The tubs are carried up to a mezzanine level where the dough is manually added into a system that creates a 900-mm sheet. The dough spends up to 45 minutes on the sheeting line to be in a “relaxed state” before cutting, after which the dough pieces are placed on patented proofing boards.

The products then enter an Iteca modular proofer for up to two hours. The computer-controlled proofer has the ability to store up to 400 proofing boards in all. Two robotic loaders and unloaders provide flexibility and a steady stream of production while avoiding the inflexible first-in-first-out process of many other proofers.
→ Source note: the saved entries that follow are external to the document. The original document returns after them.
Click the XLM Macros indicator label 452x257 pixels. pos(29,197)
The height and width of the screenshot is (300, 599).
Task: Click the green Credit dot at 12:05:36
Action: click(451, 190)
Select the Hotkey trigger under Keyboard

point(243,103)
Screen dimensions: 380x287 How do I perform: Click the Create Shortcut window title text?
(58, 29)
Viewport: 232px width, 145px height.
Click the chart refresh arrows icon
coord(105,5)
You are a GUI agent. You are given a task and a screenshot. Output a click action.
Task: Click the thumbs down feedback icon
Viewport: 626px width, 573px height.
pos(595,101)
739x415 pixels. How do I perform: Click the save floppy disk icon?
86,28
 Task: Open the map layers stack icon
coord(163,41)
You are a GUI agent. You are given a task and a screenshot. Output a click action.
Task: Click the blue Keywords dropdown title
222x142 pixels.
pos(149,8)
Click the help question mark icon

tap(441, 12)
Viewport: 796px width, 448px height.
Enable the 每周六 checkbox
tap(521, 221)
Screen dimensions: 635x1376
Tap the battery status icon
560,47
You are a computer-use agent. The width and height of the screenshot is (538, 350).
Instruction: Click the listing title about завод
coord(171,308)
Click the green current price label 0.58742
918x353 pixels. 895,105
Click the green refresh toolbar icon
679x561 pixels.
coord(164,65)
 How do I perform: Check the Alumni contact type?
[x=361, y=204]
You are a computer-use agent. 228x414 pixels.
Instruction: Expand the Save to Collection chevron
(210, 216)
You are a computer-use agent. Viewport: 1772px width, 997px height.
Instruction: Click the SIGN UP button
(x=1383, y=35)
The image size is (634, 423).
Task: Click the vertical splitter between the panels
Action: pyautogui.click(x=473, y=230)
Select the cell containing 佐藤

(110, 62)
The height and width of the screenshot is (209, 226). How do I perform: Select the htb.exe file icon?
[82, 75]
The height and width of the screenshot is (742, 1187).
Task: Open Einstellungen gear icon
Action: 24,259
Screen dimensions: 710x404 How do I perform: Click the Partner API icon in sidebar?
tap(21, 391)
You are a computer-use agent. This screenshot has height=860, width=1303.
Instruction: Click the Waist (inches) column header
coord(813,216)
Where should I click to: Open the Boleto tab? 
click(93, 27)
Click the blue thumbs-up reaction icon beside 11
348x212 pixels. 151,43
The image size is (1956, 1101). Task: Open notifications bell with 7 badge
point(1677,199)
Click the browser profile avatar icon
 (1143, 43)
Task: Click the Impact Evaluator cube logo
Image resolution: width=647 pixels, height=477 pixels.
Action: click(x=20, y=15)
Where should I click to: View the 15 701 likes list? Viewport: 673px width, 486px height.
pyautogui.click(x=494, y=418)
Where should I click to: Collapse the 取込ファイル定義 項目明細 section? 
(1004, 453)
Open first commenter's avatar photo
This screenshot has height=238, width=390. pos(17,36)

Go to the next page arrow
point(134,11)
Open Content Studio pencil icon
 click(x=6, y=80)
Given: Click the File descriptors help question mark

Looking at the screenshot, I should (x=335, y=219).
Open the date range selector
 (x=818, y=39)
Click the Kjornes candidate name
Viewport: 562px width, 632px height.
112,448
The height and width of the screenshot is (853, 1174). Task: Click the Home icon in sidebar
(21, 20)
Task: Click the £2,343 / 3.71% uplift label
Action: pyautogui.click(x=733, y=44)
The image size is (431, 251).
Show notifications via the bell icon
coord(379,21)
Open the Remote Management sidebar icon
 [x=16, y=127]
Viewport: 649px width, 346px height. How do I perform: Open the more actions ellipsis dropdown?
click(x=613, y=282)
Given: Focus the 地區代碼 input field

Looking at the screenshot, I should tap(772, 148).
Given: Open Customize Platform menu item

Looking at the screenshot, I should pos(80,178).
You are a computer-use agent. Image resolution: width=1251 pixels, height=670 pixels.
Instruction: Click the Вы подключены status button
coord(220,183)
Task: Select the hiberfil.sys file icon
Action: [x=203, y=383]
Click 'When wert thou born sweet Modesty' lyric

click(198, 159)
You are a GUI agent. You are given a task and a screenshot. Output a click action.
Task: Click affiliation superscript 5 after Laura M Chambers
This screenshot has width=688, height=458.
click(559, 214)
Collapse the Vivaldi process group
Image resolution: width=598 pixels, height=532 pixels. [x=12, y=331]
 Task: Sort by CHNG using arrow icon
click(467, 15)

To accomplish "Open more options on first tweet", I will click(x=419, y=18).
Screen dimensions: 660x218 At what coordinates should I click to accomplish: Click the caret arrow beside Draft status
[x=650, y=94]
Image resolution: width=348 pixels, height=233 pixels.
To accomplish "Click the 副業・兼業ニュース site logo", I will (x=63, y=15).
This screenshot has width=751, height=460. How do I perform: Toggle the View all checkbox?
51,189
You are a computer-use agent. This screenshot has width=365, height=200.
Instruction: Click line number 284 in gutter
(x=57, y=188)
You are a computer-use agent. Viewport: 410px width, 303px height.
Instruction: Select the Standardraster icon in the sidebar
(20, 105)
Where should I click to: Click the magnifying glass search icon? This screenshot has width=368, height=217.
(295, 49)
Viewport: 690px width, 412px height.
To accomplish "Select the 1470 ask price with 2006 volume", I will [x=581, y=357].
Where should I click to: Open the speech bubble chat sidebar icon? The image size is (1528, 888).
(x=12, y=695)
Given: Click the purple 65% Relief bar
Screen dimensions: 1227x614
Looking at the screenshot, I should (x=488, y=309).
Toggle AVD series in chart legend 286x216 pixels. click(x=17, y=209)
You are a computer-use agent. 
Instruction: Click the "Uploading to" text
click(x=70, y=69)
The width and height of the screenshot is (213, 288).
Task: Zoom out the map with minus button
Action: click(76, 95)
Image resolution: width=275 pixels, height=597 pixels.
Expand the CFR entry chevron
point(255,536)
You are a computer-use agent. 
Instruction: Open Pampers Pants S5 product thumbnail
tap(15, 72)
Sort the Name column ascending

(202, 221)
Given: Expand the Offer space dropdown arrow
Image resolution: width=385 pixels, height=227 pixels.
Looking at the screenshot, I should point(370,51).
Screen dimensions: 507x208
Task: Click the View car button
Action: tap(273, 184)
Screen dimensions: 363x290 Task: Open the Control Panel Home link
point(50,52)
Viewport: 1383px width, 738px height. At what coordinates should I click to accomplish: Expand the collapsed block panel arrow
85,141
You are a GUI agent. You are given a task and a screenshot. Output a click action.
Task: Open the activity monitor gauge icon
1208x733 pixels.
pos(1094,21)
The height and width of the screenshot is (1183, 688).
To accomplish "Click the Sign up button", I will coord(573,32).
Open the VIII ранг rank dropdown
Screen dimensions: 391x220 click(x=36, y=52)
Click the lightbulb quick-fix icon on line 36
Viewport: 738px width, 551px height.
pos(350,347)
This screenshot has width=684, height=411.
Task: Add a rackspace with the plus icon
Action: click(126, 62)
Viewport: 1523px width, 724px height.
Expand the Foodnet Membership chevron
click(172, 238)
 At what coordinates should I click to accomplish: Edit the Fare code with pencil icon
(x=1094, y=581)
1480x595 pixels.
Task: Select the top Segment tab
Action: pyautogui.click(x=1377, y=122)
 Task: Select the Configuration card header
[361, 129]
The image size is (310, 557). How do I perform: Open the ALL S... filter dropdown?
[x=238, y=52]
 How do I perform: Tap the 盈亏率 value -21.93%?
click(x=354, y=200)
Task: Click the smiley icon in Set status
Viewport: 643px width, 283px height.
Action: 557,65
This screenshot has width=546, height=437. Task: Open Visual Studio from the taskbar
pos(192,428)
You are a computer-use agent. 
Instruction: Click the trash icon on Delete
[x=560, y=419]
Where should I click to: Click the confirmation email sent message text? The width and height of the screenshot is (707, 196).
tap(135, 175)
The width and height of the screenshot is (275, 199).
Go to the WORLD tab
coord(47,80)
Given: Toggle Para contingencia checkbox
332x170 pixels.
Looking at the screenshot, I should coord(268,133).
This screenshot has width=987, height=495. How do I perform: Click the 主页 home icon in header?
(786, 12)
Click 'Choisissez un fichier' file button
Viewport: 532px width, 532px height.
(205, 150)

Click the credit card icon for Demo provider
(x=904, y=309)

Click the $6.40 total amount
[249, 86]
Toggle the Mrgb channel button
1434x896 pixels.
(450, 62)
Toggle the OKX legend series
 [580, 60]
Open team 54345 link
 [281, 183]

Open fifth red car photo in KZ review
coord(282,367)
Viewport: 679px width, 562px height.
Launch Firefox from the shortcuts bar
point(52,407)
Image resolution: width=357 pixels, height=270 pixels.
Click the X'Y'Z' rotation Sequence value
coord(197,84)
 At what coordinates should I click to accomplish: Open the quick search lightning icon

Mr. Erasmus noted that the 2016 line may have the capability for even longer proof times. That’s one of the “new and improved” features he is working on developing. Currently, the bakery adjusts fermentation and floor time at the beginning of the process to bring out the full flavor and texture of its products.

After proofing, the baguettes are hand-scored before entering the Hueft two-deck thermal oil oven. The 80-ft oven has three zones with independent heat controls on the top and bottom of each deck. Generous amounts of steam are often provided in the first zone to allow ovenspring without setting the crust.

“From a weight-to-size ratio, our products tend to be lighter and larger than others,” Mr. Essenfeld said. “We build volume with a longer process, more hydration and a little more air because all of those things also add flavor to the breads.”

Mr. Erasmus noted that the oven on the future production line will be shorter in length and contain more decks to provide more control to the bake time, thus preserving more moisture in the breads and giving them longer shelf life. The higher level of control will also lend greater flexibility and reduced downtime.

Changeover times currently take 20 to 120 minutes. With the additional decks, changeover will drop to 5 to 25 minutes, providing huge savings in operating costs. “We can actually be finishing one product and start baking another with little or no downtime,” Mr. Erasmus said.

After baking, the products travel to an Alit enclosed dual-spiral cooler, set at 60°F, and an Alit spiral blast freezer at -40°F. Frozen products then pass through Safeline metal detectors before being bulk-packaged using a Niverplast combi case erector and liner. The bakery recently installed an ABV Manufaktur vision system that counts baguettes and frozen products and automatically drops them into cases.

Set for a brighter future

Throughout the bakery, there are still signs of the flooding from Hurricane Sandy, including water marks on the brick walls. That visual reminder only reinforces the company’s decision to locate electronic components and ­computer-control panels 30 in. or more off the floor where possible.

In many ways, the disaster helped redefine Tribeca Oven, observed Mr. Essenfeld, who was named 2014 Ernst & Young Entrepreneur of the Year for New Jersey

“We came together as a team,” he said. “We put some practices in place like our daily huddles. Our management team gets together for five minutes every morning to talk about what’s going on in our business, how we did yesterday and what we need to do today. It’s really helped communication.”

By aligning itself with CHG, Mr. Erasmus noted, Tribeca ensures it will be around for the long haul. However, the company isn’t forgetting its roots.

“We absolutely want to be efficient and get a return on investment, but we also want to stay focused on what got us here, and that’s quality,” he said. “It’s all about flour, water, salt and yeast. It’s all about being natural. We’re getting shelf life by staying true to old-fashioned baking, and it’s all about giving the dough the required time and temperature.”

While the business is evolving, some things didn’t change. It’s about bread from the hearth. “We’re a family-owned business, even with being a part of CHG, we’re still family-owned, and we take that part of our core values seriously,” Mr. Essenfeld said.

Those values — and the belief that every cloud has a silver lining — are what make a company strong.